In today’s world, where digital transformation is the driving force behind the success of many businesses, ensuring the resilience of software systems has become a top priority. As companies increasingly rely on complex, distributed, and cloud-based systems to deliver their services, the risk of failure and the impact of downtime on customers and revenue has grown exponentially. More and more companies deliver their products and services and interface with customers only digitally, (think online banking), which creates a single point of failure. Organizations have started to realize that reliability of delivered services is a key priority for growth, customer retention, reputation, and experience.
The cloud’s benefits such as efficiency, flexibility, time-to-market, and scalability, have driven many organizations to a low-cost and fragile business technology operating model. While the tremendous opportunities enabled by the cloud still outweigh the risks, amid the rapid advancements of digitalization, the demand for reliable software systems has become paramount.
The Company
During his career as an IT consultant and senior software engineer, Benjamin Wilms, CEO & Co-Founder of Steadybit, gained a deep understanding of the challenges and opportunities of modern cloud architectures and cloud applications. Benjamin soon realized that operating these complex systems was a Herculean task due to their many potential points of failure exacerbated by reliance on multiple independent services. In search of a solution, he encountered chaos engineering, which was pioneered by Netflix engineers more than a decade ago.
Early on, Netflix had realized the business risk attached to a digital-only delivered service. Chaos engineering is the practice of intentionally injecting faults into a system to test its resilience. The goal is to identify potential weaknesses and correct them before they cause an actual outage or other disruption. Alongside his job, Benjamin started his own open source chaos engineering tool, which led to the founding of Steadybit in 2019. Since then, Steadybit has continued to innovate in the chaos engineering space with its mission to make the discipline easily accessible and an integral part of every web application development lifecycle.
The Market and Opportunity
While the primary adopters of chaos engineering were e-commerce and IT giants, it has now become imperative for businesses of all shapes and sizes, particularly as distributed cloud architectures penetrate tech stacks. Now, from healthcare, finance, to manufacturing and beyond, chaos engineering has a foothold across industries. Many products fail to meet customer expectations as software engineering teams are focused on releasing new features quickly and do not prioritize product reliability. Any organization that relies on software to provide digital convenience benefits from incorporating continuous reliability and chaos engineering into their development and testing processes.
The continued adoption of cloud and microservices/distributed architectures fuels the need and demand for continuous reliability testing and validation. Microservices, as the name implies, suggest breaking down an application into smaller “micro” parts, by deploying and running them separately. The main benefit promised by this approach is a faster time-to-market for new functionalities due to better technology selection and smaller team sizes.

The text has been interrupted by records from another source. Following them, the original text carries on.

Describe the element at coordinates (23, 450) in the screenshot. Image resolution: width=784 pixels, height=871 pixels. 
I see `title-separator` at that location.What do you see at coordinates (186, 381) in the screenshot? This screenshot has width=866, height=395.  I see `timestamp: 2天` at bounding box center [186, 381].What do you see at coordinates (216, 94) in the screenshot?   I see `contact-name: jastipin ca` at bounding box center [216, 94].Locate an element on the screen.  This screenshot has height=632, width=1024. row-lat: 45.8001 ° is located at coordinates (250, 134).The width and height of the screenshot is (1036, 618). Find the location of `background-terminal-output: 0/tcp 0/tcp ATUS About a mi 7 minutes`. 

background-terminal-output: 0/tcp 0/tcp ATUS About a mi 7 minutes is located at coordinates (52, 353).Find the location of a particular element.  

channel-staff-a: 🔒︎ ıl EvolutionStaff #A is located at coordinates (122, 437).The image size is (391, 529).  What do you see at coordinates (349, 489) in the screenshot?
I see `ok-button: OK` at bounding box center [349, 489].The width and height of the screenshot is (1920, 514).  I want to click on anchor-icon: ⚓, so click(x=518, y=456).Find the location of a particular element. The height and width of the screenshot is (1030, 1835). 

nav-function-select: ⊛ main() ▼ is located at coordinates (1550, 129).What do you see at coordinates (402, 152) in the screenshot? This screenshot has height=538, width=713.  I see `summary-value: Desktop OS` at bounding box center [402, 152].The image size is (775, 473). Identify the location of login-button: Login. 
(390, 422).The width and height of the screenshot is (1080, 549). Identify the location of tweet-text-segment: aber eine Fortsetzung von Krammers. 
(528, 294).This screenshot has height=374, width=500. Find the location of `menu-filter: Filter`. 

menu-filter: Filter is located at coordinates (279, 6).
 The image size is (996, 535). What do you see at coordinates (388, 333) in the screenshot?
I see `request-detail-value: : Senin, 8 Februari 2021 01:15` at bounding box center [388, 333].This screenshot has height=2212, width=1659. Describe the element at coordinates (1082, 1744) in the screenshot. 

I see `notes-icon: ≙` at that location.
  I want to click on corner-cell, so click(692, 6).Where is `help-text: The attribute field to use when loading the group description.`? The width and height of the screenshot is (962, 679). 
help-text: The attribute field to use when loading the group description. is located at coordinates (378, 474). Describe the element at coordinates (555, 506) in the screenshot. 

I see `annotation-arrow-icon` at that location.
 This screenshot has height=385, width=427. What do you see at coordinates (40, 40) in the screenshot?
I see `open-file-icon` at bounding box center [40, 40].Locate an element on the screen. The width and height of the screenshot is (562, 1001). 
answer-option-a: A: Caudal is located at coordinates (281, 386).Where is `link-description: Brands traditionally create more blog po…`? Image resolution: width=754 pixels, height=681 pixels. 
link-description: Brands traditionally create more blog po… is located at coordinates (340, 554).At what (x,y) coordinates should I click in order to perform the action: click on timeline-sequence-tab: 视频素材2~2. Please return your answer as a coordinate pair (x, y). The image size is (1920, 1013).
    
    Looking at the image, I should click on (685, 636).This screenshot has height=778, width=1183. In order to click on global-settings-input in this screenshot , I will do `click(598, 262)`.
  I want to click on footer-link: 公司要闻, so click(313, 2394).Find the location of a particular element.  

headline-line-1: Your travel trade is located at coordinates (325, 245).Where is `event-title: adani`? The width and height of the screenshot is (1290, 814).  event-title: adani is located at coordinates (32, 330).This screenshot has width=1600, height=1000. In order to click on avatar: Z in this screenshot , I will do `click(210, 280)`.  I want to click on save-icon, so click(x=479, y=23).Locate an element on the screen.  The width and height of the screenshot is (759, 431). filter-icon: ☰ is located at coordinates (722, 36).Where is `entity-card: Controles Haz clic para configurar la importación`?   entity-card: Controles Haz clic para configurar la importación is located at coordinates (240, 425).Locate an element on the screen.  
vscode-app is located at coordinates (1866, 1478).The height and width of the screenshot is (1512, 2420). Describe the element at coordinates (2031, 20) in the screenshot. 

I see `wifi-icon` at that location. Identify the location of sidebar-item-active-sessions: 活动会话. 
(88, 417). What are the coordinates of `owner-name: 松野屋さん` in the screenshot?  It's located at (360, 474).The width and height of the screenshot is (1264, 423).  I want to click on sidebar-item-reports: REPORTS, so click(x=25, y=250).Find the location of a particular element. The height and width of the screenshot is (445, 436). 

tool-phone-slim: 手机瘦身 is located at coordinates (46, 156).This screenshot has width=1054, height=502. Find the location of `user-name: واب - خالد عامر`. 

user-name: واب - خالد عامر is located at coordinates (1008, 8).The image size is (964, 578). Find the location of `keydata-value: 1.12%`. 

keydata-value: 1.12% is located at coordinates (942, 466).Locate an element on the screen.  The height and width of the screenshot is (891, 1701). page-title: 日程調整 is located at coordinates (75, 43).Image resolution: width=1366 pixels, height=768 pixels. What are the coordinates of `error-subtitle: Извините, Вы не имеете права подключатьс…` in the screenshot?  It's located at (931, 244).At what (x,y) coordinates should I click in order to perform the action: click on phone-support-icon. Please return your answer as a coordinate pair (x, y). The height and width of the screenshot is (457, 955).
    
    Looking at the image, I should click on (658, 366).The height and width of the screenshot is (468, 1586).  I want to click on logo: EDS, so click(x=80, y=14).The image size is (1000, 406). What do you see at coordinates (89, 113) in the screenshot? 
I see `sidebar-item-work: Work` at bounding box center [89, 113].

The distributed operational model is inherently accompanied by complexity, randomness, lack of visibility, and entropy. The Second Law of Thermodynamics states that in an isolated system, entropy, a measure of randomness or disorder, left to spontaneous evolution cannot decrease with time. Systems inevitably suffer from an inexorable drift or degradation – the same also applies to software systems. Over time, without diligent maintenance and testing, software systems also degrade into a state of disarray and reduced functionality. Furthermore, as the entropy increases, the unpredictability of future states increases.
Software testing serves as the countermeasure against the inevitable drift towards potential chaos. Like energy is used to decrease entropy in physical systems, meticulous quality assurance, continuous integration and deployment (CI/CD) pipelines, and automated testing (such as provided by our portfolio company Virtuoso) are the instruments to thwart entropy in software systems. Predicting outcomes under all possible states and input is tricky; testing in the context of a complex software system requires exploring the different permutations of potential states, identifying weaknesses and blind spots, rectifying them, and ultimately enhancing predictability and therefore reliability.
Traditional quality analysis covers only the application layer and does not test the unique and constantly changing nature of production environments. Chaos engineering simulates and tests a system’s resiliency across a comprehensive range of scenarios, including infrastructure components, external and internal dependencies, and the people and processes behind them, in an isolated environment. By testing and even breaking the systems with worst-case scenarios, organizations can proactively identify and address weaknesses in their tech stack and be better prepared for actual incidents.
Steadybit’s aim is for organizations to easily roll out this crucial discipline into the development process and to practice it continuously without expert knowledge. Many companies such as Salesforce have embraced this concept and are customers of Steadybit.
The Investment
Steadybit has now raised $6 million in a Series A financing, which Paladin was excited to lead, with participation from Angular Ventures and other existing investors. Looking ahead, as the cloud and distributed computing continue to penetrate the organizational landscape across all verticals, we believe that more organizations will seek to utilize the principles of chaos engineering. As such, we believe that the Steadybit team is in a strong position to continue to build on its early success and we look forward to supporting the company as it expands internationally and launches new product features.